America’s appetite for hamburgers has grown larger and more sophisticated over the decades. From delicious quarter-pound and freshly made singles to meaty “best hamburger” creations with all the toppings, people love to indulge their cravings.
And while many popular burger chains continue to recover from the ongoing pandemic, other chains are seeing significant growth in both sales, traffic and overall popularity, as evidenced by the latest earnings and other statistics from five popular burger chains.
And don’t miss that the top three American burger chains have been sued for defrauding customers.
McDonald’s is hard to beat as the world’s largest fast food restaurant chain with over 37,000 locations in 115 countries.
The latest statistics from Golden Arches show that hippo burger sales rose 11% to $5.67 billion, beating expectations of $5.59 billion. Its global same-store sales grew 11.8% in the first quarter of this year, helped by strong growth in markets such as France and the UK.
Digital system-wide sales, which include curbside delivery, app and online ordering, a key part of the company’s “Accelerating the Arches” growth strategy, also surged to $5 billion over the period.
In a statement, McDonald’s President and CEO Chris Kempczynski said, “In a quarter as the operating environment has grown increasingly complex and uncertain, I’m proud to share that Arches has shined bright again.” He added that in most of the company’s core markets, the burger giant “supported QSR (quick service restaurant) traffic share growth by focusing on boosting our brand, accelerating digital channels, and showcasing our core chicken and beef products.”
In short, McDonald’s continues to be a global leader and a go-to destination for hamburgers, fries and all things fast food.
Ohio-based Wendy’s latest earnings report would have made its late founder, Dave Thomas, proud.
The company, which boasts 7,000 restaurants worldwide, reported one of its best quarters in history this year as global same-store sales rose by double digits and the company increased its global digital sales portfolio by more than 10%. according to the income statement.
The chain also reported historic growth in divisions, opening more than 90 new restaurants, putting the company on track to achieve its planned net growth target of 5% to 6% in 2022.
“We continue to make significant progress on our three strategic growth pillars, strengthening the strength and resilience of the Wendy’s brand and delivering robust AUV (Average Unit Volume) and sales growth,” President and CEO Todd Penegor said in the earnings report.
He added that the company is confident that it will be able to realize its vision of “becoming the most prosperous and beloved restaurant brand in the world.”
As a leader in the quick casual “best burgers” category, BurgerFi reported strong earnings growth in the first quarter of this year, up 311% to $44.9 million from $10.9 million in the first quarter last year.
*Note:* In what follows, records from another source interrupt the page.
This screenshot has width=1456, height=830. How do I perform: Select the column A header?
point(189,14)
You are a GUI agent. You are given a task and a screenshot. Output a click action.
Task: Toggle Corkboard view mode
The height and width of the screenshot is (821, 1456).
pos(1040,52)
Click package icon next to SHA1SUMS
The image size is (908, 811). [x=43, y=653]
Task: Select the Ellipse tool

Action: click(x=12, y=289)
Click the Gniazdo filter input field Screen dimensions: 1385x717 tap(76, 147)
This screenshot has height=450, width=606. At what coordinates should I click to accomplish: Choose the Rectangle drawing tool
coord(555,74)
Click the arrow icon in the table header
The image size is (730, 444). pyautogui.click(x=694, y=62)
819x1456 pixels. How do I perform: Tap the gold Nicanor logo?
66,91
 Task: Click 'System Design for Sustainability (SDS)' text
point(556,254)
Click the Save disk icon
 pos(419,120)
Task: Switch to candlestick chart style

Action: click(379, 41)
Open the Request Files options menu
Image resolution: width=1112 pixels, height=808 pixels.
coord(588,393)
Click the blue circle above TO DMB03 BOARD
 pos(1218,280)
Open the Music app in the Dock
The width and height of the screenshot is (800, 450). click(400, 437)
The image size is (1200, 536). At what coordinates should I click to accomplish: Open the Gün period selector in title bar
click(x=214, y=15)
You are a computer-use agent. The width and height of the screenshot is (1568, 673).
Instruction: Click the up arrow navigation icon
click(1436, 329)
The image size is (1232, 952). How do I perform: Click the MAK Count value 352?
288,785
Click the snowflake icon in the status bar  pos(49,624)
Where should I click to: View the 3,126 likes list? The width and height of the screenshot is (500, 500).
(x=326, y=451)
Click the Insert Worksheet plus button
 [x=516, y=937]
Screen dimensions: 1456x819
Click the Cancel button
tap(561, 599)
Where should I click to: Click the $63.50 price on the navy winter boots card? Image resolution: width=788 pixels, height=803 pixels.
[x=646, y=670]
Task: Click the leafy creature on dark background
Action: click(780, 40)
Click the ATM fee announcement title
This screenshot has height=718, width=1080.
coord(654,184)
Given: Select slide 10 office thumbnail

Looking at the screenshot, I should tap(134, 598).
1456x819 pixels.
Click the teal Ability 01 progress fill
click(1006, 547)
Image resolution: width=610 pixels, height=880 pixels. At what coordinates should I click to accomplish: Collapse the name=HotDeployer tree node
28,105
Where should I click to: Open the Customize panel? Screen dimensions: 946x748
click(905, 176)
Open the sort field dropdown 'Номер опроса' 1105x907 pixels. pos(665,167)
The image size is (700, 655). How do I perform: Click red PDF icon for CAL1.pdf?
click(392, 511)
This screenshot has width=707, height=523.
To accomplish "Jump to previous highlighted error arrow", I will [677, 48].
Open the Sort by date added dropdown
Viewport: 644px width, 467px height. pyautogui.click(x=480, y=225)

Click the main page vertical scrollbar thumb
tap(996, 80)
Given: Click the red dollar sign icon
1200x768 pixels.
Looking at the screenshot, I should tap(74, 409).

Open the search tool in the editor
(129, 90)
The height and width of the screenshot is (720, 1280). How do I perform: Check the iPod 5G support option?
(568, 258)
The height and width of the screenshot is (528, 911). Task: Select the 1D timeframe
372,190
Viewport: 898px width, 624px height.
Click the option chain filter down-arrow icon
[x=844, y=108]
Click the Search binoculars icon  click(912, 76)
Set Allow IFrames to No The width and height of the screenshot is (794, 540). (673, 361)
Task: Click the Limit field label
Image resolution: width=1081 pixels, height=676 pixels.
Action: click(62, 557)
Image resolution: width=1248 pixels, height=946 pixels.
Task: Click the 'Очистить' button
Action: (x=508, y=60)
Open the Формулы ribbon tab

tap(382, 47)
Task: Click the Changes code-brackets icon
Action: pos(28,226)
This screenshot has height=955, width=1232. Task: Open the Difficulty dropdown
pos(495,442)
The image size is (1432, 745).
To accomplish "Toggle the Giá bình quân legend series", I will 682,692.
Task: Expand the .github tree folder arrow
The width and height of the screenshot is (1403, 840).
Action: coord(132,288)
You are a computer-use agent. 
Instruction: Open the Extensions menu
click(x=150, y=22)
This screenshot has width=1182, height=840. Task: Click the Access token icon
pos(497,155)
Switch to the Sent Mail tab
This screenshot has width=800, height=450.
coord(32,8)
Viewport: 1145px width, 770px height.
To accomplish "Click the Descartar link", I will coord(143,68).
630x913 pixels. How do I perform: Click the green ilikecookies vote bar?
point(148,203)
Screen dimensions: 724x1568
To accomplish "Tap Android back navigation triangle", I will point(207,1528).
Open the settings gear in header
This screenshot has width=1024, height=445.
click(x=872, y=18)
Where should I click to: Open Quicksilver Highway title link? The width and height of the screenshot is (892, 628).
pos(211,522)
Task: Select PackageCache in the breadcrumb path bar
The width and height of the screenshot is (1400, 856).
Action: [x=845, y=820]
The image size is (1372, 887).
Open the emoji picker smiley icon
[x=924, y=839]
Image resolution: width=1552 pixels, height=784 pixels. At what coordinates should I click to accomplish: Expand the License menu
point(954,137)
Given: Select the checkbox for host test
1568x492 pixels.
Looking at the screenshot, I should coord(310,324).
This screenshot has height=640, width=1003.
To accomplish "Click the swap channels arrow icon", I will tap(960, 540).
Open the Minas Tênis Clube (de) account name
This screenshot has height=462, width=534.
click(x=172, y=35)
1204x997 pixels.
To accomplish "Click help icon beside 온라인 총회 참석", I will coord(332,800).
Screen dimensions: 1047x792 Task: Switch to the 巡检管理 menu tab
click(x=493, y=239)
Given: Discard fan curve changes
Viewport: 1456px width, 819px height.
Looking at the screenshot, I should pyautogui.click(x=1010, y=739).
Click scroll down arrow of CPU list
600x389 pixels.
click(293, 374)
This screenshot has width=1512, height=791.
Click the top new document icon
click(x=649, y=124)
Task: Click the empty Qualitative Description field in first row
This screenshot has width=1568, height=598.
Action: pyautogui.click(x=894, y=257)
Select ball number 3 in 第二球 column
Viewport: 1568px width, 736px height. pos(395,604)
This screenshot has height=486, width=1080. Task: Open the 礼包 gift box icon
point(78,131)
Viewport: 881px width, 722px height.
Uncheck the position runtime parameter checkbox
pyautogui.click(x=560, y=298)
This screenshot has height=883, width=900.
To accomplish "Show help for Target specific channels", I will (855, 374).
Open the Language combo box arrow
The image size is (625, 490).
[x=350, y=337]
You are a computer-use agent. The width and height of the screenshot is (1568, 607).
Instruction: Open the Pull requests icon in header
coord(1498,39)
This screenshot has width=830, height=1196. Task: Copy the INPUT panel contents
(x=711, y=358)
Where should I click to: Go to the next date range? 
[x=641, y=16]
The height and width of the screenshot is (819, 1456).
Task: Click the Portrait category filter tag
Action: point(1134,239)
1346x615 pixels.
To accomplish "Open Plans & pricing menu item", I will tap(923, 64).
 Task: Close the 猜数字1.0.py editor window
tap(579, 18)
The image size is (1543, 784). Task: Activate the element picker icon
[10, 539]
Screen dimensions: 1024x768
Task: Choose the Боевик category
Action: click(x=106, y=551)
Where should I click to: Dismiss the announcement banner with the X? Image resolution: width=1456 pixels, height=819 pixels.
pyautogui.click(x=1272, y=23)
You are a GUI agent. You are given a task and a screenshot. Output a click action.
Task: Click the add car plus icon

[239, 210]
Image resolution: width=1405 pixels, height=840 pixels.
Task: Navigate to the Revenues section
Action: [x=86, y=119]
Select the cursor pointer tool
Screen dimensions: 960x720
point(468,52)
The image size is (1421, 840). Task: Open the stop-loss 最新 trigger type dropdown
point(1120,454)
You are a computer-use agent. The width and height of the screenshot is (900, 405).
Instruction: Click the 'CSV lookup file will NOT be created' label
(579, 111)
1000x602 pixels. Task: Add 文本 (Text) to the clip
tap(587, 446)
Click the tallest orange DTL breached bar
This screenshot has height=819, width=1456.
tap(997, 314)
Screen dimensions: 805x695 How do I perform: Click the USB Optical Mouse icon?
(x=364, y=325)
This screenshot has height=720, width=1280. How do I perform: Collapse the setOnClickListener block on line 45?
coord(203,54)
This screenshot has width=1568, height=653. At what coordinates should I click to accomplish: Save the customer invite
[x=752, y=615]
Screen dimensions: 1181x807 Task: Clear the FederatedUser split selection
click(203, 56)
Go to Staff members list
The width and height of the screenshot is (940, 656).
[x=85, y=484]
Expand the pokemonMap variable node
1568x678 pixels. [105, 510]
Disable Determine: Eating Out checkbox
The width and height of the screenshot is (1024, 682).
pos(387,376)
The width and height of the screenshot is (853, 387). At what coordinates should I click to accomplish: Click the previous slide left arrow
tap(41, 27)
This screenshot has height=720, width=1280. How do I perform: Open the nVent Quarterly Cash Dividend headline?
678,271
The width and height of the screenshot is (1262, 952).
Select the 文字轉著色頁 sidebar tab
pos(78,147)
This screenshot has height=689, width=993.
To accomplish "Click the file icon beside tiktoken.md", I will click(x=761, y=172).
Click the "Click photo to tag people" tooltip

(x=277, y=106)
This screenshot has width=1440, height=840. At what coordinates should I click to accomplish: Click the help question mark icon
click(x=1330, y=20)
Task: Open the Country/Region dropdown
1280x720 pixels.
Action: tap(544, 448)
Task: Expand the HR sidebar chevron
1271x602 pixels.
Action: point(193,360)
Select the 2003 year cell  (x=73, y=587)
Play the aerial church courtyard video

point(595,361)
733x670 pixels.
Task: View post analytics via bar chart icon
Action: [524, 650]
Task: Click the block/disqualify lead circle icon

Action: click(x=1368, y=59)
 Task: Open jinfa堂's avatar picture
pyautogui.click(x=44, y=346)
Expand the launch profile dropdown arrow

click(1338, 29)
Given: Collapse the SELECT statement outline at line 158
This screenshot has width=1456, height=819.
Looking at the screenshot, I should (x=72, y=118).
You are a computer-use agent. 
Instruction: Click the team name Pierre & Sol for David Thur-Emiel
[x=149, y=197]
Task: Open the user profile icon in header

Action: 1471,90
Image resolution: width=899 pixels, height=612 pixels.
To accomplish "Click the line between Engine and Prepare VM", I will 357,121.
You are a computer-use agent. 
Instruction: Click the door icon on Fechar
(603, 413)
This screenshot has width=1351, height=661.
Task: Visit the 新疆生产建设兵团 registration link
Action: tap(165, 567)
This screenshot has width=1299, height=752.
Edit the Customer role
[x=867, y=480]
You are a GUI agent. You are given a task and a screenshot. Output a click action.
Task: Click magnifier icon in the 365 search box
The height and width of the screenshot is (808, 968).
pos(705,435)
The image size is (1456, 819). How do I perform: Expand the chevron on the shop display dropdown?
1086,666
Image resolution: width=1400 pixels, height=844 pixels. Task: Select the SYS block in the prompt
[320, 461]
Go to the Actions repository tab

The company also says it opened six new BurgerFi outlets this quarter, helping it meet its growth goal of adding 15 to 20 new outlets in 2022. BurgerFi’s systemwide sales also rose 2% to $40.5 million from $39.8 million in the previous quarter. -summer period.
“In the first quarter, we laid a solid foundation for 2022 growth,” Jan Baines, CEO of BurgerFi, said in a press release. “We are seeing a 20 percent increase in BurgerFi corporate restaurant sales from new store openings last year, while we are still maintaining a significant portion of our digital sales.”
Founded in 2011, the chain currently has 124 restaurants. As a competitor to Shake Shack, it prides itself on using quality ingredients such as plain Angus beef, Wagyu beef, hand-cut fries and custard smoothies.
Shake Shack is a favorite among burger connoisseurs for its high quality Angus beef burgers and hand crafted cocktails. The network reported total revenue in the first quarter of 2022 was $203.4 million, up 31% from the same period in 2021. System-wide sales also rose 35.6%.
The company also opened seven new locations during the quarter, including two auto services in Livonia, Michigan and Vineland Point, Florida. She also announced her first restaurant in Nanjing, China.
“We are proud of how our team members handled the challenges they faced in January and February due to the surge in COVID cases. Our stronger results for March show that we continue to rebound in sales and operating income,” said Randy Garutti, CEO of the chain. .
Garutti added that the company remains committed to strategic initiatives, investing in digital transformation and “evolving our shacks with new formats like trucking and delivering amazing guest experiences.”
Founded in New York in 2004, the company continues to build on its iconic appeal and strong growth with more than 380 offices in 32 states, including more than 100 worldwide.
Based in Wisconsin, Culver’s doesn’t publish its quarterly earnings but is consistently ranked as one of America’s most popular regional burger chains, beloved for hometown hospitality, burgers, ice cream and even coffee. In 2020, the chain’s profit approached $2 billion.
Culver’s currently has over 800 locations in 25 states and is ranked #2 in sales growth among the top 10 burger chains in the US, according to Technomic’s Top 500 Network Restaurant Report. It has also been named the most valuable franchise as well as the favorite network among millennials. Catering business.
In addition, the chain was ranked fifth in USA Today’s annual Best Regional Fast Food Restaurants.